[Exercise description] In the entries that follow, the first line to write out is the one containing "Screen dimensions: 800x380", and the last is the one containing "2560x681 pixels.". Reproduce that stretch exactly, with nothing before or after it.
Extracted data Start Marker
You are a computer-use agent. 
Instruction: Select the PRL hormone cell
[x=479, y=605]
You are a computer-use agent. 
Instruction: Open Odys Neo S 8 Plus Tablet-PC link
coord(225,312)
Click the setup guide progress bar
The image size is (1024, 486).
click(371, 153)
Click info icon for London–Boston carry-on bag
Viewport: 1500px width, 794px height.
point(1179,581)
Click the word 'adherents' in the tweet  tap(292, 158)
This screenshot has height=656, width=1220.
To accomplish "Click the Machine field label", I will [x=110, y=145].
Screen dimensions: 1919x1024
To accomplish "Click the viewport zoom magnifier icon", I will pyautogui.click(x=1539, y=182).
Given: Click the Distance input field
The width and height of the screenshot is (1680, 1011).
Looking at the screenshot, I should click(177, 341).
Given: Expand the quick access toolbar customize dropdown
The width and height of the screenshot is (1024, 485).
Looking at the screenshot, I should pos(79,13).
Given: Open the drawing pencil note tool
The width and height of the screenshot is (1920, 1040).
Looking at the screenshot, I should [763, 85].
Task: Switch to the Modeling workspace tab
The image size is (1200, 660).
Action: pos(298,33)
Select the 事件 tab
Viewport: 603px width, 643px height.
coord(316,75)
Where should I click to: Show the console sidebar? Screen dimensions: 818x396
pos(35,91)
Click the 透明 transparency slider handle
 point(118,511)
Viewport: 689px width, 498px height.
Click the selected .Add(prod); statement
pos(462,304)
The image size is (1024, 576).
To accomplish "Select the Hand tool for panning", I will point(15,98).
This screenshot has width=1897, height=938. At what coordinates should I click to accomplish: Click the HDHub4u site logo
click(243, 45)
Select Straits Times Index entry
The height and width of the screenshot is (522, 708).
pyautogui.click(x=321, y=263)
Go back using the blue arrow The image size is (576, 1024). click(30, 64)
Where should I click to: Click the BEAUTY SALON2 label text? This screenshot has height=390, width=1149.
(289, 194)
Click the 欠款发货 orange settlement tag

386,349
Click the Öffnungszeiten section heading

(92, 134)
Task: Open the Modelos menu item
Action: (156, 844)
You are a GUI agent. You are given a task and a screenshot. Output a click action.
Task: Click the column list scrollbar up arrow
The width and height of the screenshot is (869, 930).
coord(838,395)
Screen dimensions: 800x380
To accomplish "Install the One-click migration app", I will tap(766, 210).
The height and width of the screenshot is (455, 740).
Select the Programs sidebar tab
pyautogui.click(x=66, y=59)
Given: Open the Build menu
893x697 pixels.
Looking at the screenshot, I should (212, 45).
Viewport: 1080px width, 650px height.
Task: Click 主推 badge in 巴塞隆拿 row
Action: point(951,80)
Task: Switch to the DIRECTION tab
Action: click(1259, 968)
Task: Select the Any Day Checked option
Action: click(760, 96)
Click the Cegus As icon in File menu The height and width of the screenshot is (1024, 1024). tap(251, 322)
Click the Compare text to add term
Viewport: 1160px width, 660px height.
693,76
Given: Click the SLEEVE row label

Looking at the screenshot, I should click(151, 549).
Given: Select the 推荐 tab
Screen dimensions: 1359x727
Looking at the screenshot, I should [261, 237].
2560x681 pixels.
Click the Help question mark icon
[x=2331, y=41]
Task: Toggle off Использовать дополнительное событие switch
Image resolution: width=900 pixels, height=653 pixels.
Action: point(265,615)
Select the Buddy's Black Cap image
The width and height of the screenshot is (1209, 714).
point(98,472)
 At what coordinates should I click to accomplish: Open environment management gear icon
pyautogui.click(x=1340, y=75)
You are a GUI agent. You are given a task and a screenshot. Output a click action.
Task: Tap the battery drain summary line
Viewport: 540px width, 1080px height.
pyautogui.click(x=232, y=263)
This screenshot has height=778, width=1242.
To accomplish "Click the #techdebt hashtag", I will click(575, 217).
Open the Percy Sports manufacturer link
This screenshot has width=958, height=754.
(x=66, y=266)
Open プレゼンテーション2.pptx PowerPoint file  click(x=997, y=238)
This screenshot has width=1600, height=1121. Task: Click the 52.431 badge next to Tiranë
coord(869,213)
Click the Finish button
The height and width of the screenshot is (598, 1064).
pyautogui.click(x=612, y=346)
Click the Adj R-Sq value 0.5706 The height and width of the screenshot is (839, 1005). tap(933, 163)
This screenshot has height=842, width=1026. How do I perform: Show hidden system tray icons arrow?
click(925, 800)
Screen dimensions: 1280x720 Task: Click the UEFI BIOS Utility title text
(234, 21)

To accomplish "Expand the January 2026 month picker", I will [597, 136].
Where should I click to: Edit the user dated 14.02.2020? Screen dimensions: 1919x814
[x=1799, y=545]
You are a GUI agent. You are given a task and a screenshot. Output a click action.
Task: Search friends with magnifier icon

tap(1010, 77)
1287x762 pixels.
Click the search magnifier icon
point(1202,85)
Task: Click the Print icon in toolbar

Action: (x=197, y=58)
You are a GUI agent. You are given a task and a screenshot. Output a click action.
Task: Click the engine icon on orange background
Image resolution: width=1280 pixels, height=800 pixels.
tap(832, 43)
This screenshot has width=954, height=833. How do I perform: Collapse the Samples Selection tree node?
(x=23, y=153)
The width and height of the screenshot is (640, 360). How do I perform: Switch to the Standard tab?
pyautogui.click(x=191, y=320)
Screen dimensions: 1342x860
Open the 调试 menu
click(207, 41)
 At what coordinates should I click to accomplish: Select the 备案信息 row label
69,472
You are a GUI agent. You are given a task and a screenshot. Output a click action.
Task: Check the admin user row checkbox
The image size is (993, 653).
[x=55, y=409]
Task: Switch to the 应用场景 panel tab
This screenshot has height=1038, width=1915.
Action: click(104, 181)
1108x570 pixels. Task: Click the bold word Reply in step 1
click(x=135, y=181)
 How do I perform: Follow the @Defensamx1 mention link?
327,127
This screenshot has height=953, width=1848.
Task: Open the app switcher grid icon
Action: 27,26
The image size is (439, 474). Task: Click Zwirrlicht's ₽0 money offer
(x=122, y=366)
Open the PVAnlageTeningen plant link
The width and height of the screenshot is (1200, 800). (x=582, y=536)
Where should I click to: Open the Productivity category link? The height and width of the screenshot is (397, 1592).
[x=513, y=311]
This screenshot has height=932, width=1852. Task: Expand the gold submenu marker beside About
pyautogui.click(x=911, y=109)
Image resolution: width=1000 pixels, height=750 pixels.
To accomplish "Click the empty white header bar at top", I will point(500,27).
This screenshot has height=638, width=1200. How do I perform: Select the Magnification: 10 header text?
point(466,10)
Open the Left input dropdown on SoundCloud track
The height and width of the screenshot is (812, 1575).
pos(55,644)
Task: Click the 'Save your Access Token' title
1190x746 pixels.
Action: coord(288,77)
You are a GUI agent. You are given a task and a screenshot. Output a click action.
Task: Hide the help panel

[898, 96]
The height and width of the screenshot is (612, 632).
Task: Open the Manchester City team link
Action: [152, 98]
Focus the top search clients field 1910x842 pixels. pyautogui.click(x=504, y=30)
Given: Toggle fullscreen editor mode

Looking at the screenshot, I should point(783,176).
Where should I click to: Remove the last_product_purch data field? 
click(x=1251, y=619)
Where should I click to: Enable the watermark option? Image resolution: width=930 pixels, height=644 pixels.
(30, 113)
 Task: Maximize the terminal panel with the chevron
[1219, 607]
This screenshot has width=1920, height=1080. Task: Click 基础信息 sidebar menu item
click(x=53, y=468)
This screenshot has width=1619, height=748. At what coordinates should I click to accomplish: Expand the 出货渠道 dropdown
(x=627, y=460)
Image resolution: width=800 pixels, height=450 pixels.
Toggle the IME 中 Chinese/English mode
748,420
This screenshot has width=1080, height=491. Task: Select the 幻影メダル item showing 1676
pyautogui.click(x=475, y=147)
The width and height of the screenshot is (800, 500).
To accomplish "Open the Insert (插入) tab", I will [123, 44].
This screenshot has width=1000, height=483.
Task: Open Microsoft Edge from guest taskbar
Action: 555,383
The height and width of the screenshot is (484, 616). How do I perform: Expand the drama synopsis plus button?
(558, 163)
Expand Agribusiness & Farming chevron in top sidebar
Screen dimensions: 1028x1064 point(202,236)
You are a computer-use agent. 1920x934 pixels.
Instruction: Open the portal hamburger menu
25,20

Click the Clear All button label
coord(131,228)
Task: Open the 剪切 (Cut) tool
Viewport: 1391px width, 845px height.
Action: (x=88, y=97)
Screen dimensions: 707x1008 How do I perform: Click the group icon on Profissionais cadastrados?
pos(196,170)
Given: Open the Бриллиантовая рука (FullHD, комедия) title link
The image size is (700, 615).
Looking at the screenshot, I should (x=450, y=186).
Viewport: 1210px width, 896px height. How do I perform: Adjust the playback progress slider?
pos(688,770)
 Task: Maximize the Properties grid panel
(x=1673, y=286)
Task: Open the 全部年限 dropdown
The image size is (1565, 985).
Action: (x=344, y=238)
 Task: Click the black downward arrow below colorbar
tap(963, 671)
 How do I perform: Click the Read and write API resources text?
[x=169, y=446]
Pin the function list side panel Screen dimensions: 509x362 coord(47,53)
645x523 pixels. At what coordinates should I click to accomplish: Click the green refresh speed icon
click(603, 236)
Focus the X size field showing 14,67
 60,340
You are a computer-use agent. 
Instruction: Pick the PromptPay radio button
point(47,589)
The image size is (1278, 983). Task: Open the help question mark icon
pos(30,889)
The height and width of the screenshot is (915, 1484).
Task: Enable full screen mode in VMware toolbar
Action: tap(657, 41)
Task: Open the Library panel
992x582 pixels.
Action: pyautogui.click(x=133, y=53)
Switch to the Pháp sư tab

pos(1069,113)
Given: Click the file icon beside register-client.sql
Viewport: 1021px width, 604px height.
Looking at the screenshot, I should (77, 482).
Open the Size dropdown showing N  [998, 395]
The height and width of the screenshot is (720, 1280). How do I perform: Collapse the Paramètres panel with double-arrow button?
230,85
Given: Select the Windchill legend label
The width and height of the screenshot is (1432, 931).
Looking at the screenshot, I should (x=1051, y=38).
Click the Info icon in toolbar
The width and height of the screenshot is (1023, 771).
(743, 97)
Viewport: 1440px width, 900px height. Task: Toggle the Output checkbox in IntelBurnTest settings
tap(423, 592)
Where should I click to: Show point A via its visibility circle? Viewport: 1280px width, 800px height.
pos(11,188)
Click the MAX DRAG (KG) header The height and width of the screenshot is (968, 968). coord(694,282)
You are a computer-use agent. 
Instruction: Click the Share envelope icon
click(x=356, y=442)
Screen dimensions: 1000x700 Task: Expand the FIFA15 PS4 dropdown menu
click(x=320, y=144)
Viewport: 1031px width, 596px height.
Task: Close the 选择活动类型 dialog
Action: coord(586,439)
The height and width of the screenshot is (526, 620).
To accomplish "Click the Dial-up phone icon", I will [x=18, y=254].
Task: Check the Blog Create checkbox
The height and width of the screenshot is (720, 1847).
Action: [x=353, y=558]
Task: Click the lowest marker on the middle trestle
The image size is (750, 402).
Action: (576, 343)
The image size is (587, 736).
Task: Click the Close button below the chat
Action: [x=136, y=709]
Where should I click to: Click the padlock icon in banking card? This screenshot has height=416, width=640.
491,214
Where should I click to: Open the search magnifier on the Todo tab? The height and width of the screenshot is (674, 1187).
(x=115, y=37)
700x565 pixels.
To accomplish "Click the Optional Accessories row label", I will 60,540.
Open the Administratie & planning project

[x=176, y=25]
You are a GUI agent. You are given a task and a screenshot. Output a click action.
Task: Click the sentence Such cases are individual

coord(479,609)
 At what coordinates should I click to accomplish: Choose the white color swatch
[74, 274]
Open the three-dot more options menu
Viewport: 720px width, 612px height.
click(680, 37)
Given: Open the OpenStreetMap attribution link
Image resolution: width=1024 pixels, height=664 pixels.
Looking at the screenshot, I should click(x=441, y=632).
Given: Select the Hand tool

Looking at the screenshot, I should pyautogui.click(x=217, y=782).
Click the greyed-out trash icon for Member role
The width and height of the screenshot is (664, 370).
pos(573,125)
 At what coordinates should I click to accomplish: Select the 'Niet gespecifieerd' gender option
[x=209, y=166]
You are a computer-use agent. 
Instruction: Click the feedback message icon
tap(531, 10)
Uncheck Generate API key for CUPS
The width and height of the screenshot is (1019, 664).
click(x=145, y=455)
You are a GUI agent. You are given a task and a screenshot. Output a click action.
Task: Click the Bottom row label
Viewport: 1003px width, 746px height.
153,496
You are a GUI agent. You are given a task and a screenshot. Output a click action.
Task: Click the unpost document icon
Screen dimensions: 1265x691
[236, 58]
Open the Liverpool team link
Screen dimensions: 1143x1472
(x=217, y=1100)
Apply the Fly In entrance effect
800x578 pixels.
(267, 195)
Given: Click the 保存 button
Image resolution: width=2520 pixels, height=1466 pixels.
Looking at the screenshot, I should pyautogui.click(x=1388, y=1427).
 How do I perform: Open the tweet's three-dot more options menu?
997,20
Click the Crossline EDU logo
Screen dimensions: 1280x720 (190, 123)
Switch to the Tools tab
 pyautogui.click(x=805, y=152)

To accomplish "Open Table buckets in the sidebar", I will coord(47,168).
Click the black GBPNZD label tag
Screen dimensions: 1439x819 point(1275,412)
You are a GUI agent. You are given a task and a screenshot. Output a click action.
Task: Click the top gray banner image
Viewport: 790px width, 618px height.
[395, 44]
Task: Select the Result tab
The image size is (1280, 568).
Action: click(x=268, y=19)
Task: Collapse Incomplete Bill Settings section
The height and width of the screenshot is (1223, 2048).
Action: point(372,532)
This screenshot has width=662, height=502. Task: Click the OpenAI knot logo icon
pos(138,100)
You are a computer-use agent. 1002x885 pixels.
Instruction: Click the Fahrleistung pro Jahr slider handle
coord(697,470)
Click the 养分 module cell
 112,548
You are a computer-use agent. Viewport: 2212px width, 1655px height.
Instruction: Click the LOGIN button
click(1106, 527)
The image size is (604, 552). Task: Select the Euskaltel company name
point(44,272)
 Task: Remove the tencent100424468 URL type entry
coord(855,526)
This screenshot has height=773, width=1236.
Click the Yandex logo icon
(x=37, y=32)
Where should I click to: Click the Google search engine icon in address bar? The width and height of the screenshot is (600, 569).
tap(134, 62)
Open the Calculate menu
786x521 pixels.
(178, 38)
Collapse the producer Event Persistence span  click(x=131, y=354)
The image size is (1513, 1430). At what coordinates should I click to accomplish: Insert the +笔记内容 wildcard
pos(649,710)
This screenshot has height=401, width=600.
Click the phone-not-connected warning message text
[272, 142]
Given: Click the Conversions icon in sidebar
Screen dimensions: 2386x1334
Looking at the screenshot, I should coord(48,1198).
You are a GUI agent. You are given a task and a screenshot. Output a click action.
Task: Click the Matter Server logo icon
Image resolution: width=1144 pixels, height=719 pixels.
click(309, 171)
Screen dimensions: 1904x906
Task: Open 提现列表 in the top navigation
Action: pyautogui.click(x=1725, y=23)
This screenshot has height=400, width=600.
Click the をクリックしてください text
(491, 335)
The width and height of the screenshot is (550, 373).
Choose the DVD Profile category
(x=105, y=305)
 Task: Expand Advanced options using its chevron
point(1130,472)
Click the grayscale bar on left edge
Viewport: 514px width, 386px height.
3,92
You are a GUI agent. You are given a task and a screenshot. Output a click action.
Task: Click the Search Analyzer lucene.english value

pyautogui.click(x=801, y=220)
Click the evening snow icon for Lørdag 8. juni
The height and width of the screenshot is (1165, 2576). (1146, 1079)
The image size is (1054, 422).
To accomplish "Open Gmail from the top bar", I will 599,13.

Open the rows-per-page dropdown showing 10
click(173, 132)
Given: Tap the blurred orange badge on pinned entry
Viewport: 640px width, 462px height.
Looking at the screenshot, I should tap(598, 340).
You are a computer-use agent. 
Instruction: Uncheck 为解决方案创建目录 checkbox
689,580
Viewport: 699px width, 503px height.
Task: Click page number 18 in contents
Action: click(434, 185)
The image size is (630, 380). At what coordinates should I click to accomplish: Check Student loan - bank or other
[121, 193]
Extracted data End Marker
[The completed task]
Screen dimensions: 800x380
To accomplish "Install the One-click migration app", I will tap(766, 210).
The height and width of the screenshot is (455, 740).
Select the Programs sidebar tab
pyautogui.click(x=66, y=59)
Given: Open the Build menu
893x697 pixels.
Looking at the screenshot, I should (212, 45).
Viewport: 1080px width, 650px height.
Task: Click 主推 badge in 巴塞隆拿 row
Action: point(951,80)
Task: Switch to the DIRECTION tab
Action: click(1259, 968)
Task: Select the Any Day Checked option
Action: click(760, 96)
Click the Cegus As icon in File menu The height and width of the screenshot is (1024, 1024). tap(251, 322)
Click the Compare text to add term
Viewport: 1160px width, 660px height.
693,76
Given: Click the SLEEVE row label

Looking at the screenshot, I should click(151, 549).
Given: Select the 推荐 tab
Screen dimensions: 1359x727
Looking at the screenshot, I should [261, 237].
2560x681 pixels.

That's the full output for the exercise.